New AE doing discovery on call one—killing my pipeline

Hired a strong outbound closer two weeks ago. Good dials through Outreach, solid work ethic. But he's asking deep discovery questions on first calls and watching prospects ghost after call two. Three deals dead before they should be. I'm listening back through Gong and I can hear it happening—he softens the pitch, they check out. His last role apparently drilled 'consultative selling' into him. Now I'm wondering: is this a coaching call I need to have? Or does my comp plan have him chasing activity over outcome? He's crushing his call numbers but my pipeline's stalled. How do you onboard reps who come from shops that taught them a different motion? And should I be auditing comp structure if it's accidentally rewarding bad behavior?
🗺️Emeka PerezB2B

6 comments

Yeah, we hit this hard last year. Hired a guy from a mid-market SaaS shop where they sold 18-month deals to procurement teams. First month here? Same thing—prospects were checking out mid-call.

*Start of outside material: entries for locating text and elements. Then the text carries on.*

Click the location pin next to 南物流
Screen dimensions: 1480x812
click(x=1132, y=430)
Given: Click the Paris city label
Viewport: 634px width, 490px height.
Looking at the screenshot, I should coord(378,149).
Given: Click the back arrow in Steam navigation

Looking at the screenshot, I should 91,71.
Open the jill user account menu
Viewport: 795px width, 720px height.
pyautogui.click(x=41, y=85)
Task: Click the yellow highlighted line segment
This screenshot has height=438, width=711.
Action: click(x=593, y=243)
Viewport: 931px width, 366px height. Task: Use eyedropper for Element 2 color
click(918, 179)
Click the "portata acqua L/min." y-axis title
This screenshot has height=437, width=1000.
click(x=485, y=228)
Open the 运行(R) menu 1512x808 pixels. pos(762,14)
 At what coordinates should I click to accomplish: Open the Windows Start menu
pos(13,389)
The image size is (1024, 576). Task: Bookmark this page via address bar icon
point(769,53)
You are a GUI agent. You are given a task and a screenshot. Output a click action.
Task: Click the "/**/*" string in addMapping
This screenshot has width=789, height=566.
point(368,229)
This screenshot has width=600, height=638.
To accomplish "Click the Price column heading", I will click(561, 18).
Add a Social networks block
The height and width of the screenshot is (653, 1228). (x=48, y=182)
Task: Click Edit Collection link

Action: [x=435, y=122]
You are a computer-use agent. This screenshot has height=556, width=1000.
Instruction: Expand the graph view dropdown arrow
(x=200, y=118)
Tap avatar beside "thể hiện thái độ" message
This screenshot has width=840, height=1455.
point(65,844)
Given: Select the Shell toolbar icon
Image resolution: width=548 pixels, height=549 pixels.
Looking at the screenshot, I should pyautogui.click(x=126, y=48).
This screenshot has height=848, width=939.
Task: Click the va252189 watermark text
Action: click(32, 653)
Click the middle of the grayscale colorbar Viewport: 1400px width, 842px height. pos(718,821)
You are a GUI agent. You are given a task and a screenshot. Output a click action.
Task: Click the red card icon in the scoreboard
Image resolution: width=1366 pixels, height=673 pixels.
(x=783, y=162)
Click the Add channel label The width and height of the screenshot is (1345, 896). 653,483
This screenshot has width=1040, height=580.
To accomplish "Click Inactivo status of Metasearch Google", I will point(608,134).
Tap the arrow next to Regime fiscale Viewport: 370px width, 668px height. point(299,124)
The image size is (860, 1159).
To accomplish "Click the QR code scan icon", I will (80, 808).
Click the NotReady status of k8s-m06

Here's what actually worked for us:

  • Reframe discovery as qualification only. First call is: problem exists? Budget? Timeline? If no on any, next. Use Gong to flag when he's asking "what does your process look like" instead of "are you losing money on this."
  • Have him role-play against a deal you know closes fast. Listen for where he softens. Usually it's after objection two.
  • Move him to a shorter call structure—25 min max on discovery calls. Forces prioritization. We used Outreach + Calendar to hard-stop at 25.
  • Show him your pipeline velocity. Like, actual numbers. "When we close discovery in 2 calls instead of 3, we close 40% more deals." Not motivational—just math.
  • The consultative stuff works after you have a signed contract. Right now he's doing free consulting that kills deal momentum.

    Mar 25

    Had this exact problem at my last shop. Outreach data was clean, dials were solid, but he was treating every first call like a needs analysis. We pulled two of his Gong recordings and it was obvious—he'd ask "what's your process today" and just... listen. Prospects felt sold to instead of intrigued. What's your sales cycle length? If it's 30+ days you might get away with early discovery, but if it's 2-3 week close you need him qualifying hard and moving qualified deals to call two.

    Mar 25

    Kill the discovery questions until call two minimum. First call: qualify fit, set next meeting, done. We had a closer doing exactly this—Gong showed he was asking about budget on call one. Switched him to a two-call discovery cadence and pipeline recovered in three weeks.

    Mar 25

    Tell him to qualify harder on the first call, not softer—if they're not a fit, ghost them fast instead of wasting call two; we killed this at my last shop by making discovery questions about budget and timeline non-negotiable gatekeepers, not rapport builders.

    Mar 25

    Had this exact issue last year. Hired a guy from a huge enterprise shop who was trained on the 'understand their pain first' model. Gong was brutal—he'd spend 20 minutes asking about their current process when they just wanted to know if we could solve the problem in 30 days.

    The kill shot: prospects felt like they were being interviewed, not sold. They'd ghost because he created friction instead of momentum.

    What worked—ripped the bandaid off. Told him call one is qualify and surface one real problem. That's it. Two minutes max on discovery. Call two is the deep dive if they're actually interested. We rebuilt his call structure in Outreach with hard talk tracks instead of open-ended questions.

    Pipeline recovered in three weeks. He hated it at first but his close rate went up because he wasn't burning qualified leads with premature consulting mode. Sometimes consultative selling is just slow discovery that kills deal velocity.

    Mar 25

    Consultative selling is just code for "let me talk myself out of a commission."